In India, new disclosure obligations took effect in 2020 that impact the way companies respond to whistleblower reports and conduct internal investigations. The more stringent disclosure obligations were established under the Companies Auditor’s Report Order (CARO) 2020. Under CARO 2020, companies must disclose whistleblower reports to auditors, who must in turn disclose whether they considered these whistleblower reports when drafting their audit reports during that financial year.

In another significant development, the Securities and Exchange Board of India now requires companies listed on Indian stock exchanges to disclose information regarding the initiation of a forensic audit, the name of the entity initiating the audit, and the reasons for it. They must also disclose a final forensic audit report (other than for forensic audits initiated by regulatory or enforcement agencies), along with any comments from management.

This new disclosure requirement is expected to impact most internal investigations, given that many allegations of wrongdoing call for a forensic audit to examine a company’s financial records. “This has a lot of implications for companies that are trying to do internal investigations who want to bring in forensic auditors to assist with that,” said Oliver Welch, a Gibson Dunn partner.

Disclosing a forensic audit and a final report raises concerns about privilege and confidentiality issues, particularly if the forensic audit report contains sensitive and confidential information not in the public domain that may not even be relevant to the findings. “So, more than ever, it is important to engage auditors who are knowledgeable of this, know the nuances of it, and don’t just rush to overly disclose or forget to disclose things they’re supposed to,” Welch said.

Compliance and legal professionals should also keep in mind that India has a new federal anti-corruption watchdog, Lokpal, which had its complaint rules published in March 2020. The agency has broad power to investigate any person or legal entity involved in “aiding violations” of India’s Prevention of Corruption Act (PCA), giving or taking bribes, or “conspiracy” related to any PCA violation.

As of October 2020, Lokpal had received nearly 1,500 complaints. “The [Central Bureau of Investigation] is going to do everything it can to keep its enforcement numbers up,” Welch said. “It does not require prior government approval to initiate a PCA investigation into a private party.”

Central and Latin America

In Latin America, the oil and gas and construction sectors continue to be the most common targets of enforcement actions, mostly by U.S. authorities. Recent FCPA cases have been brought against asphalt company Sargeant Marine and energy trading company Vitol, for example.

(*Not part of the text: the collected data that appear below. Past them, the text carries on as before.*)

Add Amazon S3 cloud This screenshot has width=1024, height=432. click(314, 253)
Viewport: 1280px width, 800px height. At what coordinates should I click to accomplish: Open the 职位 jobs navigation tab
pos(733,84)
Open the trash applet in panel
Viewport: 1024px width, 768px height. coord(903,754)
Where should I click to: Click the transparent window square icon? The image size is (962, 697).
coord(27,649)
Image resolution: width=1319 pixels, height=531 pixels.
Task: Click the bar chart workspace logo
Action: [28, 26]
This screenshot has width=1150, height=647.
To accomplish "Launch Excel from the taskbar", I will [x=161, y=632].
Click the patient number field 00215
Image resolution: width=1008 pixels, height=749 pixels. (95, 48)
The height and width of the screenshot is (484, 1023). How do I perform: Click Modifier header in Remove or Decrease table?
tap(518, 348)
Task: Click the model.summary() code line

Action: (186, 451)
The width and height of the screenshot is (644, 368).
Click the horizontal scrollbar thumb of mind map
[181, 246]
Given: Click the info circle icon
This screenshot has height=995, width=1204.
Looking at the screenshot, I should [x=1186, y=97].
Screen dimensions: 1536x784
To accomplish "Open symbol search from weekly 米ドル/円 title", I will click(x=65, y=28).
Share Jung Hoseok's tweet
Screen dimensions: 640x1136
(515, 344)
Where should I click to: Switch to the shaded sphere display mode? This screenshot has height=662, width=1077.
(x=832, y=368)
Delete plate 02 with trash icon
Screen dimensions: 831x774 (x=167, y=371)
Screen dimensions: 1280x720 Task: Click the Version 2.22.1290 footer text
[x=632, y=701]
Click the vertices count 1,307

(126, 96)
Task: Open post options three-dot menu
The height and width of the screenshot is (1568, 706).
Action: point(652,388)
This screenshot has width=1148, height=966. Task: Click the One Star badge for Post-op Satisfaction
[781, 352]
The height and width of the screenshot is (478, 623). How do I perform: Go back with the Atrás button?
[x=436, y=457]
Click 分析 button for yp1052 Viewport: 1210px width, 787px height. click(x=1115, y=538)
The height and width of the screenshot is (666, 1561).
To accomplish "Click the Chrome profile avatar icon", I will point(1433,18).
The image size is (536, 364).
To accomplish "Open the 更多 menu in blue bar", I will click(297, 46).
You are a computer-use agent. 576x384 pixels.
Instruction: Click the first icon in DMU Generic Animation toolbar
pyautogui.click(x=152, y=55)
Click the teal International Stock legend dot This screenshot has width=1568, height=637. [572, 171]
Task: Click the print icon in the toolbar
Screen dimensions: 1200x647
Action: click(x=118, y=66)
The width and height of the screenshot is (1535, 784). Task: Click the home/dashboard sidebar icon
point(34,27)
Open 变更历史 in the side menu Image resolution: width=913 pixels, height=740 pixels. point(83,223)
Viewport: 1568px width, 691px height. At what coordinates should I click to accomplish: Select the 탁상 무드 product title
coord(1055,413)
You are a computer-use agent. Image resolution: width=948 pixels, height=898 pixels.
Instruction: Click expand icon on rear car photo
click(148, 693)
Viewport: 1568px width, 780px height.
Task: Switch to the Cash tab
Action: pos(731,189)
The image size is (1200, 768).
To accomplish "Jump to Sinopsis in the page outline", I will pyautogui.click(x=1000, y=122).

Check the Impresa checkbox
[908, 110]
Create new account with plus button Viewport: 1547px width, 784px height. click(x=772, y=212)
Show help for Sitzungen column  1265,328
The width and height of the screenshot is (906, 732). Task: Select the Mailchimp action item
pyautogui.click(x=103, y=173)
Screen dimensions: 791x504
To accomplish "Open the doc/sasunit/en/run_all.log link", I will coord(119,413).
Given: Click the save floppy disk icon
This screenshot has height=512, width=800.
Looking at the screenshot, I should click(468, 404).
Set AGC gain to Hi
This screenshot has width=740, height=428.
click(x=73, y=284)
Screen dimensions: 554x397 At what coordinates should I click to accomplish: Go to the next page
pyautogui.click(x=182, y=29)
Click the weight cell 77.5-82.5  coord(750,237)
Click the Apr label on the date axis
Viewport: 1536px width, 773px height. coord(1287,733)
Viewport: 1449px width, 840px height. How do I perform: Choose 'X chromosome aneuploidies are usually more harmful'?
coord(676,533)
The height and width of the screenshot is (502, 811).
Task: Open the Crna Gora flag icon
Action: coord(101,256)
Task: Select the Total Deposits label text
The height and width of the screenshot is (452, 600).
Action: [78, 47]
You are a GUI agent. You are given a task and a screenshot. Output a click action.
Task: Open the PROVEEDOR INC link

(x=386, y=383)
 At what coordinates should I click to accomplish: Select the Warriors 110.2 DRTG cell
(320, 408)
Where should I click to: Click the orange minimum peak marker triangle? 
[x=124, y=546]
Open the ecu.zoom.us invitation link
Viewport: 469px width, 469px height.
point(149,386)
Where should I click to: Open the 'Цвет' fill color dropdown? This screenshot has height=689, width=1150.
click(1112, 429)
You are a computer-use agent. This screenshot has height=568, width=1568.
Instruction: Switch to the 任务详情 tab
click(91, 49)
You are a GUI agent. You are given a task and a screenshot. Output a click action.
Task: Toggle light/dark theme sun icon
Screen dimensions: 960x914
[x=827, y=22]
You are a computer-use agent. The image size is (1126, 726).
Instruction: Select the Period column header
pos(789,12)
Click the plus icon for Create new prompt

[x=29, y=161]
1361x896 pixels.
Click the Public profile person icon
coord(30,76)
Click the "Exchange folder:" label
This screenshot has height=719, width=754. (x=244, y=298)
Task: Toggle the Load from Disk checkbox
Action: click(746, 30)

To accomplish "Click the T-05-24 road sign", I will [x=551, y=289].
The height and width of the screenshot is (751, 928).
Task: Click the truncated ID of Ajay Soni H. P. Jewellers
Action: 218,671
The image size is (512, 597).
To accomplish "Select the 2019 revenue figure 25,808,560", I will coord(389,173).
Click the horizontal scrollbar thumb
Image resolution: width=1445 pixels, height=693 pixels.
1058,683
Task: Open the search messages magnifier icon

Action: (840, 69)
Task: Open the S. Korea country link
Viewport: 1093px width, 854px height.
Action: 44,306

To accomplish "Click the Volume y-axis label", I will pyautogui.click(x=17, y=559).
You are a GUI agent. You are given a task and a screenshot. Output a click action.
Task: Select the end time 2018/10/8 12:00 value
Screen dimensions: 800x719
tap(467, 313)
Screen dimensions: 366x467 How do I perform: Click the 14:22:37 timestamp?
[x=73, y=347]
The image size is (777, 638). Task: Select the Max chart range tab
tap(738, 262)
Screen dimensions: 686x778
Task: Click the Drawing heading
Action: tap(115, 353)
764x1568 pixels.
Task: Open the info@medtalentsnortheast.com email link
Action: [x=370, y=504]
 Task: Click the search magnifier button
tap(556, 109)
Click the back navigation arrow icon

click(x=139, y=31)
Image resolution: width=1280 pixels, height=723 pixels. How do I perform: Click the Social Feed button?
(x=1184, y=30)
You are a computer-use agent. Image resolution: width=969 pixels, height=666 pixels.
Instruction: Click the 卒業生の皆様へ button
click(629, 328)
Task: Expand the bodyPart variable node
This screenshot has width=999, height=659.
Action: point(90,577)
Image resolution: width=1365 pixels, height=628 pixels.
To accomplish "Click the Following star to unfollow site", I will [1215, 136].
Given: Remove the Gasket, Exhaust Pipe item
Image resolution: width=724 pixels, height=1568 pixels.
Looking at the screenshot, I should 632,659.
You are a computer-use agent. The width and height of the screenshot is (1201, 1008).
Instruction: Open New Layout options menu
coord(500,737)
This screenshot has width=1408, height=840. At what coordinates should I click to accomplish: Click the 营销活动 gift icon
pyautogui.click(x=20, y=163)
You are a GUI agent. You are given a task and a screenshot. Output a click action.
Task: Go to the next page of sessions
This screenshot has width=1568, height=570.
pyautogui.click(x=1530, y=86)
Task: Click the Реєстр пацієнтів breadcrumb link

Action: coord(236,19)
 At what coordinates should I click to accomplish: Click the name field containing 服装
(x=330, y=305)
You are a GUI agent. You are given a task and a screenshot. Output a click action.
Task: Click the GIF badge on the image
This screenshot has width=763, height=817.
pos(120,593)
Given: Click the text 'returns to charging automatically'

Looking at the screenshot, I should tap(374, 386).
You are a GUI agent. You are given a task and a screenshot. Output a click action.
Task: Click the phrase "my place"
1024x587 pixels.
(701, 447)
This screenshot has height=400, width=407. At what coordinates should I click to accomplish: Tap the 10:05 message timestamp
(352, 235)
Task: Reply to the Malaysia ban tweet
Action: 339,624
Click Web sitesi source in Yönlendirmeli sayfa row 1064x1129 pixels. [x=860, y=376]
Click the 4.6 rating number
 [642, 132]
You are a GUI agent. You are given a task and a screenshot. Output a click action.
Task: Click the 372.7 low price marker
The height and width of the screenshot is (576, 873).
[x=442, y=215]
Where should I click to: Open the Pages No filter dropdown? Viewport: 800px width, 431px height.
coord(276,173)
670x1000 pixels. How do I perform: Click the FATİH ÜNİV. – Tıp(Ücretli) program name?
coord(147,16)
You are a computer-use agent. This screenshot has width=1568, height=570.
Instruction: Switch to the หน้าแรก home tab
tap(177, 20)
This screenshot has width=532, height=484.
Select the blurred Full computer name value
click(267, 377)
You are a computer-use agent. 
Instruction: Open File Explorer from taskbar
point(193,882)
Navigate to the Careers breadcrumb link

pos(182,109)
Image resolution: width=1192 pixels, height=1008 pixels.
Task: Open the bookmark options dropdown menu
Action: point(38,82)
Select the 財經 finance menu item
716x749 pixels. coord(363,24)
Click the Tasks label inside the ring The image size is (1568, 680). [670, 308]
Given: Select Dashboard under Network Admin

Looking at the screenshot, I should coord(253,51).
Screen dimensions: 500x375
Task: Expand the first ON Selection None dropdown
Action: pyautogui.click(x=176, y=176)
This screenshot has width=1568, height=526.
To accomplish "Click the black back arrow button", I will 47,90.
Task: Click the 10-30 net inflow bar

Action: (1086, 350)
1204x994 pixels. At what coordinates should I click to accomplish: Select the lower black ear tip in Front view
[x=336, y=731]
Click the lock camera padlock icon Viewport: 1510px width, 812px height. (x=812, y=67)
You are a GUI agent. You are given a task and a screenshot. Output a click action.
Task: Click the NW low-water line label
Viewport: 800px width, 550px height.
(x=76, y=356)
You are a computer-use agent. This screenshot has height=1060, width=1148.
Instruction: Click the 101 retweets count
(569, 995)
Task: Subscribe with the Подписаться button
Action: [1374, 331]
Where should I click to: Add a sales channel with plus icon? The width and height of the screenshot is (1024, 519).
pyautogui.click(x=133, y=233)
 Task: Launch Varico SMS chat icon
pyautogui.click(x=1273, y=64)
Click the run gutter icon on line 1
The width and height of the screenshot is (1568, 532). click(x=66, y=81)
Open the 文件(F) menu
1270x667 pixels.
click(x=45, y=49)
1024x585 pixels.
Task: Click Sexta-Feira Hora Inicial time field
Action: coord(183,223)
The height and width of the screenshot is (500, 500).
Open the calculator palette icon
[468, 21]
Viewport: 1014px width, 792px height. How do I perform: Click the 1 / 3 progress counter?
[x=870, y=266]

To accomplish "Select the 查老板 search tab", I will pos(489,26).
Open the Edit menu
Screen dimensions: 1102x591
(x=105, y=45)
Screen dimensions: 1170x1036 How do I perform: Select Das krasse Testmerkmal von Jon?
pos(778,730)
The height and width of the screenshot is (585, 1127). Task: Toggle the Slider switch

Enforcement actions by local authorities is a different story, however. As Gibson Dunn noted, widespread scandals and investigations—like Guatemala’s La Línea (The Line), Costa Rica’s El Cementazo (The Great Cement), and Argentina’s Los Cuadernos (Notebook Scandal)—“have generated public outrage, and in some cases, have ushered in new governments altogether, but that wave of public outrage has not always translated into concrete, effective measures to curb corruption.”

Brazil’s Lava Jato (Operation Car Wash) investigation is a rare anti-corruption success story and has led to numerous prosecutions in the country. The Brazilian prosecutor general in September 2020 extended the Lava Jato anti-corruption task force’s mandate to Jan. 31. “Ending the mandate could have stopped and annulled ongoing investigations and trials, which are currently handled by 14 prosecutors,” said Gibson Dunn Partner Patrick Stokes.

Additionally, in August 2020, Brazil’s Comptroller-General’s Office, Attorney General’s Office, Ministry of Justice and Public Security, and Federal Court of Accounts announced a “technical cooperation agreement” that aims to promote more effective cooperation among Brazil’s public agencies executing leniency agreements, which have served as a significant tool in recent corruption investigations, Gibson Dunn noted.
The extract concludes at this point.